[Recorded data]
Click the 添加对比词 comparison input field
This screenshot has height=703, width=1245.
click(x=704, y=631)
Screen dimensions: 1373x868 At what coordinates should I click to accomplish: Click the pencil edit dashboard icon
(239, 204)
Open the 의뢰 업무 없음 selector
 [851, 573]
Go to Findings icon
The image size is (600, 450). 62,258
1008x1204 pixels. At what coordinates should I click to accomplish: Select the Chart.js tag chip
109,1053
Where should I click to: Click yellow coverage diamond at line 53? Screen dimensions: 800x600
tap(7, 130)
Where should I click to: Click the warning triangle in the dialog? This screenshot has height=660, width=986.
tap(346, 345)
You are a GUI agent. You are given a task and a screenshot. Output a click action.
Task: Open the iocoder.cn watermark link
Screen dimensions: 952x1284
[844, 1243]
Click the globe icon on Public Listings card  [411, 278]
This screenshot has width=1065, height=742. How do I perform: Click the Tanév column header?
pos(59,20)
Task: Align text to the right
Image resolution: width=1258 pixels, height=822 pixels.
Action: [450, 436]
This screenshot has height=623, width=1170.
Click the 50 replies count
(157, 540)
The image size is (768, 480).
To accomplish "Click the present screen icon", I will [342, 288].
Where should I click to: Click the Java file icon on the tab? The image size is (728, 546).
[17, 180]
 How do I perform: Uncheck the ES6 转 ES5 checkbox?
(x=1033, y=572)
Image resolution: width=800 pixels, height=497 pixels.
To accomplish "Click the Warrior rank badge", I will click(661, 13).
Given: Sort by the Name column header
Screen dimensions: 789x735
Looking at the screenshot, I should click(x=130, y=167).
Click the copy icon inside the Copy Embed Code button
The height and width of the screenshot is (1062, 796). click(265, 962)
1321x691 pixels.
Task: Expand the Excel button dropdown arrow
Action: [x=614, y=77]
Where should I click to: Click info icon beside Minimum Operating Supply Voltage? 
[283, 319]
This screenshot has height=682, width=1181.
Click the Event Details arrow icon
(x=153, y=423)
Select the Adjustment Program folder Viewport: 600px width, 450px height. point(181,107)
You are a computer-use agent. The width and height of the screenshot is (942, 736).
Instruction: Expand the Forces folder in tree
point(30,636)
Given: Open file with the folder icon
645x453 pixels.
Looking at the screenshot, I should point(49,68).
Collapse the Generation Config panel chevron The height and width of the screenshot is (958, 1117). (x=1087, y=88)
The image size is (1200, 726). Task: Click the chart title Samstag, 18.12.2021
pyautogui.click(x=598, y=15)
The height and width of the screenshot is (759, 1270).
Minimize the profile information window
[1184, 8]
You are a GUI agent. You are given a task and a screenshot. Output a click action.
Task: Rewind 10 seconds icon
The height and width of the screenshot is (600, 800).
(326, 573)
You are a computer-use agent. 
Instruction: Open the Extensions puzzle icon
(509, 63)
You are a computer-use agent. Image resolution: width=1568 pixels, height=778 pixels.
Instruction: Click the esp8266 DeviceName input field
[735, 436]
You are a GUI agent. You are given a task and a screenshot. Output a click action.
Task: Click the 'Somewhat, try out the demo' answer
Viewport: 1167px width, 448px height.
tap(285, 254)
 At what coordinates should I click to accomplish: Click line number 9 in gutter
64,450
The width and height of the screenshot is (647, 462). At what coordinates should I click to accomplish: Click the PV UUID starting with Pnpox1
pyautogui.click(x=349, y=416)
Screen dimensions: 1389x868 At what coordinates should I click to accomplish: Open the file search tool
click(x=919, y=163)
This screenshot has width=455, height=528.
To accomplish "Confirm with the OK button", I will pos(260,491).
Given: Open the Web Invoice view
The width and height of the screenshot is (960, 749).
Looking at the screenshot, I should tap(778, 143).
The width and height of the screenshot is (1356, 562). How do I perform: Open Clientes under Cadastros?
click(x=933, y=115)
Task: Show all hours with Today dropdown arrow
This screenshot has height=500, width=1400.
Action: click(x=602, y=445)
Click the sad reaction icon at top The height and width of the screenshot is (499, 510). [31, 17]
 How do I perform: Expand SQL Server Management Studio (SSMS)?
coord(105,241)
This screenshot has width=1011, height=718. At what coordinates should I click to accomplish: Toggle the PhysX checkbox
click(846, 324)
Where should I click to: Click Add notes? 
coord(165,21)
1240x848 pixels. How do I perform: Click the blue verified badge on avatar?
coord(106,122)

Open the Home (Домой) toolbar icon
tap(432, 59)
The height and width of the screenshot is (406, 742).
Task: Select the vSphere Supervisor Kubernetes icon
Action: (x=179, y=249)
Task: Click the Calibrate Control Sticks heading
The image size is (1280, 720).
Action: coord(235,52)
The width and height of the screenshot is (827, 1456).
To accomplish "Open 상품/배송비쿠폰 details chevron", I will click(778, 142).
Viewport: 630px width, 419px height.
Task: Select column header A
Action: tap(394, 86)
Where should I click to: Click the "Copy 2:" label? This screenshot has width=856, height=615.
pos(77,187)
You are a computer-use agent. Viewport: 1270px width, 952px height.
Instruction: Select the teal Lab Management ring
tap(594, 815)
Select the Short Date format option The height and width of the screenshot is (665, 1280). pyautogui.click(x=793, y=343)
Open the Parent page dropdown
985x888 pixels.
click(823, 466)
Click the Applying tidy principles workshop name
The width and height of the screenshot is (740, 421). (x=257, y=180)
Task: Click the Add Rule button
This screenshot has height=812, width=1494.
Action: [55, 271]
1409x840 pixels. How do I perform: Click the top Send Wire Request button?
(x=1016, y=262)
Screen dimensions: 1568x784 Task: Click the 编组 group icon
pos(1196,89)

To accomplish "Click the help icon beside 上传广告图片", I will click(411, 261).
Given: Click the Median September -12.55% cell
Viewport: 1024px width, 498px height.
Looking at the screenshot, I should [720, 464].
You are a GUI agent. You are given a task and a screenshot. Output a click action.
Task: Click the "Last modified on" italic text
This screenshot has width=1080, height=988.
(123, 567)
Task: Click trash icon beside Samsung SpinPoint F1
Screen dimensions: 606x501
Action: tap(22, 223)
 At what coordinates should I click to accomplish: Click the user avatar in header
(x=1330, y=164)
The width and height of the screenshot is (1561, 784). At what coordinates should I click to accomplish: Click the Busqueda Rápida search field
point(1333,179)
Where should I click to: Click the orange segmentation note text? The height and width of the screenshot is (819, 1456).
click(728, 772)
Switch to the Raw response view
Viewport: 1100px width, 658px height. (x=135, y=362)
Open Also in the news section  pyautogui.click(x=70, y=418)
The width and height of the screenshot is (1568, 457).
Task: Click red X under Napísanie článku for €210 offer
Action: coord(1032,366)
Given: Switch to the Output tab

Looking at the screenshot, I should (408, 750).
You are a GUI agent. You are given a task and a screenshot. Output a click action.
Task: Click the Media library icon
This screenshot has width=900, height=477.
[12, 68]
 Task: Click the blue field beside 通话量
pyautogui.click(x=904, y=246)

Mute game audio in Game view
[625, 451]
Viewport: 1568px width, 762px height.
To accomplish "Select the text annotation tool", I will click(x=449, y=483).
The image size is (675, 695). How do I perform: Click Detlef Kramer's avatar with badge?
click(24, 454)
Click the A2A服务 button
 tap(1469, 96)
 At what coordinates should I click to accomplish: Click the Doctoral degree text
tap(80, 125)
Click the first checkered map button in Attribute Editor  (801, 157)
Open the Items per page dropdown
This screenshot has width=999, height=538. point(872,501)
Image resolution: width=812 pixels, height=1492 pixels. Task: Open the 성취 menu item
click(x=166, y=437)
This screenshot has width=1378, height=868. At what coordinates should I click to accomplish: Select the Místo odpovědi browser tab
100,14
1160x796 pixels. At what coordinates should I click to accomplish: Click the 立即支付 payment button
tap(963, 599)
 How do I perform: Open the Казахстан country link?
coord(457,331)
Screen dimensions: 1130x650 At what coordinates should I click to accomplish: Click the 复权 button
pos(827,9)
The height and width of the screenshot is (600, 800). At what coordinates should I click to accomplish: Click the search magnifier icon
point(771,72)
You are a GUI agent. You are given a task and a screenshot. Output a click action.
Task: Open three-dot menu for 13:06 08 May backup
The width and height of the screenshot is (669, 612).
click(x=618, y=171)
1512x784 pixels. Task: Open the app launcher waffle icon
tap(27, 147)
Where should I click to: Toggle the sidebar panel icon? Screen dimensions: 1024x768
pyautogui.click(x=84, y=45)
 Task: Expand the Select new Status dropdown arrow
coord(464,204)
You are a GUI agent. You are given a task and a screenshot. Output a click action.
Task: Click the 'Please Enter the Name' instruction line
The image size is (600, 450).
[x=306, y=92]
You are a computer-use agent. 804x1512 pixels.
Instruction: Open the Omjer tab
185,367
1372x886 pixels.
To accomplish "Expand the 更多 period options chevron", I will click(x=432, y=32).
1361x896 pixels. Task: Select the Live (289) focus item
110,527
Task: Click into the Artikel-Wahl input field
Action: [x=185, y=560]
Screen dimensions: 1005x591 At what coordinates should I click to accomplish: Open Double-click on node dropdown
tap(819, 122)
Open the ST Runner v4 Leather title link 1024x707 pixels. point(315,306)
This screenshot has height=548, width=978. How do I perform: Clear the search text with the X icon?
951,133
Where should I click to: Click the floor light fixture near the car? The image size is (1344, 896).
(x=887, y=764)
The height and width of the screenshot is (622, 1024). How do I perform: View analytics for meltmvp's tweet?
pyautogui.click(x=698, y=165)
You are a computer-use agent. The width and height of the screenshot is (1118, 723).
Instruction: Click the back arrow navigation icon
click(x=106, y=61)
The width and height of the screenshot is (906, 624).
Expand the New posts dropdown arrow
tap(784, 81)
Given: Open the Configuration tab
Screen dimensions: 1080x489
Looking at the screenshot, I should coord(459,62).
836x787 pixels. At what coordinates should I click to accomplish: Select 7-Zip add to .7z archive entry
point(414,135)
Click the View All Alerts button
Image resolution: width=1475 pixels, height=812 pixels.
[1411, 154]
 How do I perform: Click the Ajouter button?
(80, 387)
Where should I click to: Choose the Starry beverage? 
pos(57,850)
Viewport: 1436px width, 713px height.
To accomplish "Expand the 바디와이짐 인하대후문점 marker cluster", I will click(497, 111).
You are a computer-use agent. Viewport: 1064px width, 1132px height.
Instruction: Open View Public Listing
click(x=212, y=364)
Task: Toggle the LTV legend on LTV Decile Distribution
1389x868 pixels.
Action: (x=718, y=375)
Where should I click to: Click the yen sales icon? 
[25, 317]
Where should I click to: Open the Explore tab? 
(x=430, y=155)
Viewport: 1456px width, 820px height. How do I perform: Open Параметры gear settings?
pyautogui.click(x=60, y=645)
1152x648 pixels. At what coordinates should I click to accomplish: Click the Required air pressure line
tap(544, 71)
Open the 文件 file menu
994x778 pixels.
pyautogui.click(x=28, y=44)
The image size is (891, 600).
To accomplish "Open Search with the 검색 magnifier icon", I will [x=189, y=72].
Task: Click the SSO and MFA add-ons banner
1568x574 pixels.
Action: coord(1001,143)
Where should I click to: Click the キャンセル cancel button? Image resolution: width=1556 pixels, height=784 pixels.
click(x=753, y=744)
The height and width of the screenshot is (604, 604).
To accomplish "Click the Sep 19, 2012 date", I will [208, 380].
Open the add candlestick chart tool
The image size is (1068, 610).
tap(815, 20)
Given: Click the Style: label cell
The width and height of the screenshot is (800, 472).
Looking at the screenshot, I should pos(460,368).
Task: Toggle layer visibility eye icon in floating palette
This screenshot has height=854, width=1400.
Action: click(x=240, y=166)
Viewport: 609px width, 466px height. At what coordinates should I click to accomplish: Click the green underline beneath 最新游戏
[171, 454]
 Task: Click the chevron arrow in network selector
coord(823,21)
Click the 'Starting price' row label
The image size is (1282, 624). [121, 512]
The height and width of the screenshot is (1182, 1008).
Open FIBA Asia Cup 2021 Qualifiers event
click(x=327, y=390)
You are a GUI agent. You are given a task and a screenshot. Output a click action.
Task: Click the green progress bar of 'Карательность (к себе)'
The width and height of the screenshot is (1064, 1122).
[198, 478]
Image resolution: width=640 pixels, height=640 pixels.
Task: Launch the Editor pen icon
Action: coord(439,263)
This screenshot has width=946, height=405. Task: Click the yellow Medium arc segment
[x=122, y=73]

What is needed
Please give everything in the entries from the line containing "Click the sad" down to the line containing "coord(105,241)" as a Markdown table with the columns Row and Entry line, numbering each row and leaving out blank lines.

Solution to the exercise
| Row | Entry line |
|---|---|
| 1 | Click the sad reaction icon at top The height and width of the screenshot is (499, 510). [31, 17] |
| 2 |  How do I perform: Expand SQL Server Management Studio (SSMS)? |
| 3 | coord(105,241) |